En la antigua Grecia las gentes acudían al oráculo de Delfos para intentar descifrar el enigma de lo por venir. El rumoreo de la fuente Castalia, junto al sacrificio ritual de la cabra, animaba a la Pitia a traducir los arcanos insinuados por el dios Apolo. Hoy por hoy, en la era del coronavirus, el oráculo global no es otro que Bill Gates, cofundador de Microsoft, degustador de hamburguesas, altruista y profeta de ocasión. Ha predicho ahora que el verano en España podría llegar a cierta normalidad si el ritmo de vacunación se mantiene. La industria turística alberga esperanzas, aunque se esperan caprichosas variantes del coronavirus.

Consultoras y empresas expertas en el sector turístico también hacen la vez de oráculos. Vaticinan una implosión del turismo en cuanto viajar sea seguro y estemos casi a salvo de miasmas y salivazos. En concreto, se habla de un tipo de turista que va a arrasar como tendencia. Se trata del turista Yolo. ¿Lolo o Yolo?, nos preguntamos con cara de acelga. Una vez más aflora nuestra ignorancia y nos desnudamos en público para escarnio de nuestros atributos intelectuales y físicos. Al parecer, el turista Yolo obedece a un tipo de viajero millennial que busca excitación y divertimento. Es como una actitud vital. No desea bienes ni apegos, sino acumular vivencias, no importa si son peligrosas o incluso tontas. El concepto Yolo se forjó en las redes sociales y es el acrónimo de You Only Live Once (Sólo se vive una vez). Nos tememos que el modelo Yolo es otra forma de segmentar la gran memez que nos rodea como pandemia añadida. No sabemos si fue una Yolo la joven polaca que hace ya años se hizo un selfi junto al puente de Triana y murió al despeñarse por el malecón del río. Narciso se vistió de luto. No entiende uno que el encanto del turista Yolo sea la excitación aliñada con peligro o el puro cólico de vivencias.

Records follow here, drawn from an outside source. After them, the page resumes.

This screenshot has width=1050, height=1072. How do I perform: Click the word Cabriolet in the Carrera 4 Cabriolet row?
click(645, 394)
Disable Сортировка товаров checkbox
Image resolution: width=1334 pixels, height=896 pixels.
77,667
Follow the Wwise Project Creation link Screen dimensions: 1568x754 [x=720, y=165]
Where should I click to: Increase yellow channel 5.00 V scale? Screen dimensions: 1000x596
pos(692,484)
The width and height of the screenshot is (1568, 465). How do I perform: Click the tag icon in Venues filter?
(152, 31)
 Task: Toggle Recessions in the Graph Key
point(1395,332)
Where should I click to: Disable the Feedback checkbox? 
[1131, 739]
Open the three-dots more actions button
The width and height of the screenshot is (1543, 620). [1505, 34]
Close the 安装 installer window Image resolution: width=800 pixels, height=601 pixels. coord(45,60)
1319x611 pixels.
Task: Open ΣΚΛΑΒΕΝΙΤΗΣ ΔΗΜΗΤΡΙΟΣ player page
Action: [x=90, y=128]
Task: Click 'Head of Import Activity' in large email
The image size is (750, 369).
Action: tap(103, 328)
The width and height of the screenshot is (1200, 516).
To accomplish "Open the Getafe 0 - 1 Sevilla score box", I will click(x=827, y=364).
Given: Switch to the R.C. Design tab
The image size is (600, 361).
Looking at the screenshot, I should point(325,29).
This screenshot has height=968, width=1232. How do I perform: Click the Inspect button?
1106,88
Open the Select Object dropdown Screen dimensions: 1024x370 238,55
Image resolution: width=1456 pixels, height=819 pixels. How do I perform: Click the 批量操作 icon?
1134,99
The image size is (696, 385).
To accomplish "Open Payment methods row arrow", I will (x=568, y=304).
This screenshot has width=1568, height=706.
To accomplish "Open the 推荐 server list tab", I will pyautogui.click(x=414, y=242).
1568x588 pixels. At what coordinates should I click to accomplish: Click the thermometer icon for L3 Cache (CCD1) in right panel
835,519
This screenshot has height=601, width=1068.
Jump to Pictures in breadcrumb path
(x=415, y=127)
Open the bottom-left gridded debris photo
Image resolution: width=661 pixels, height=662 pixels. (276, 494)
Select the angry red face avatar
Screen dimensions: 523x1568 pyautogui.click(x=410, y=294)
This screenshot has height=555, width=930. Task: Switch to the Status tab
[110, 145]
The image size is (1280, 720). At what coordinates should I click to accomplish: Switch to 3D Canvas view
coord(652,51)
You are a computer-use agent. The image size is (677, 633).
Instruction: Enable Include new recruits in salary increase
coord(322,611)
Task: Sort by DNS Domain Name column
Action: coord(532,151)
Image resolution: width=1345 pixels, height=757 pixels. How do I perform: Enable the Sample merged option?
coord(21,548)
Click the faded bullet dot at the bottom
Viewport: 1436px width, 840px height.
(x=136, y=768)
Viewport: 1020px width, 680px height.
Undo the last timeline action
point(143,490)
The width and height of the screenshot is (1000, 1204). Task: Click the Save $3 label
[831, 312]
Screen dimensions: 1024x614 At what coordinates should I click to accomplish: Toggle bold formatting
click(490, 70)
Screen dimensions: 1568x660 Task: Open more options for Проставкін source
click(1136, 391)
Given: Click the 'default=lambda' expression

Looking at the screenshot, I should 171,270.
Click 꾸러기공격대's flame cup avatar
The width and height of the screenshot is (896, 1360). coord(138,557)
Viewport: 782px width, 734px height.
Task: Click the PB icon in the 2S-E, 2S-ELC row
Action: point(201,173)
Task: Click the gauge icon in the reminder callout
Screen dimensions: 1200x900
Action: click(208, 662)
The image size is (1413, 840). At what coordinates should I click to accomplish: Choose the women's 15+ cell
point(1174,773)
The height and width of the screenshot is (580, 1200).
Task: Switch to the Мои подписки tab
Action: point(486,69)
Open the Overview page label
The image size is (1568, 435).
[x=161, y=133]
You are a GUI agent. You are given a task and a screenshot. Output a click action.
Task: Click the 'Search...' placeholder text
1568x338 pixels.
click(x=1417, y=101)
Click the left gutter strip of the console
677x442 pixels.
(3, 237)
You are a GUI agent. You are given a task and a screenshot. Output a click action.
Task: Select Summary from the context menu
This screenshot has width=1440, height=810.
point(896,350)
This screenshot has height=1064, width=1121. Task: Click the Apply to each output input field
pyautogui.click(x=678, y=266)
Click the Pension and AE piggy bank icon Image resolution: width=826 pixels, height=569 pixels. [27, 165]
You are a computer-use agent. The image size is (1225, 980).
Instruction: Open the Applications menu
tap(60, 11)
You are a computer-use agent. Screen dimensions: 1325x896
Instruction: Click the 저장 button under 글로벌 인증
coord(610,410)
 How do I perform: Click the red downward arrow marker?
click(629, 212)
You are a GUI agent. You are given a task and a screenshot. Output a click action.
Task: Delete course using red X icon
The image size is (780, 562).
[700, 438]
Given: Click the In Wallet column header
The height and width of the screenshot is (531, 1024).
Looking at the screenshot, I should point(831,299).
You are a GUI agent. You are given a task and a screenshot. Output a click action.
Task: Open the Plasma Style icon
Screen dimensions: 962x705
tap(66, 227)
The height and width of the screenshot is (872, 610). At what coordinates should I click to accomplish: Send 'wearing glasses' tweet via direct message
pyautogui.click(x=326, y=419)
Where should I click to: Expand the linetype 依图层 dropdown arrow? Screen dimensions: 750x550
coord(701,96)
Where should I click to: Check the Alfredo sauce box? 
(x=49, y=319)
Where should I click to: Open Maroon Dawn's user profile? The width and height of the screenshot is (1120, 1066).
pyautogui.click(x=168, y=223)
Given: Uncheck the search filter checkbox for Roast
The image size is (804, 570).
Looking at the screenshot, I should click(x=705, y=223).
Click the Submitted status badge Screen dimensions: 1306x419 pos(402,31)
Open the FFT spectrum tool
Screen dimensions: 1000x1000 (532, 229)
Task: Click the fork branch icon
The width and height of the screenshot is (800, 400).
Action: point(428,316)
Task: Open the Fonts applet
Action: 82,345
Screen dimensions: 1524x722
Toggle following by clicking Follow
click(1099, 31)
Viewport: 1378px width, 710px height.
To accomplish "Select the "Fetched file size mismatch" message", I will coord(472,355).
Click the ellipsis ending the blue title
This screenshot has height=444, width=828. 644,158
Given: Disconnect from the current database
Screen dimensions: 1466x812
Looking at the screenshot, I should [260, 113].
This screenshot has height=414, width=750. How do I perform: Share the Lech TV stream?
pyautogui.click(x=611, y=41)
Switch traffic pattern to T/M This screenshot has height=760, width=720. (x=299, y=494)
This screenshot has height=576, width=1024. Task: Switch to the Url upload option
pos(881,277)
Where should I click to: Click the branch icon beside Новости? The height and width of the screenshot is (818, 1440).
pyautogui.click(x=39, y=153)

La mentalidad Yolo ya había surgido antes del Covid. Pero ahora, tras meses de represión viajera, el turista Yolo va a ser el protagonista absoluto y va a exigir ofertas de ocio sin límite. Se habla también de otra tendencia pareja al viajero Yolo: el turista Fomo. Dícese del turista acuciado por el miedo a perderse algo. Entre el Yolo y el Fomo la industria turística se verá obligada a ofrecer innúmeros destinos que logren atenuar las ansias de los nuevos viajeros. No sabemos si en verano podremos viajar a Europa o sólo hasta Coripe. Quién sabe si para entonces el Lolo que ahora somos habrá muerto de apatía y seremos un Yolo ansioso y técnicamente bobo.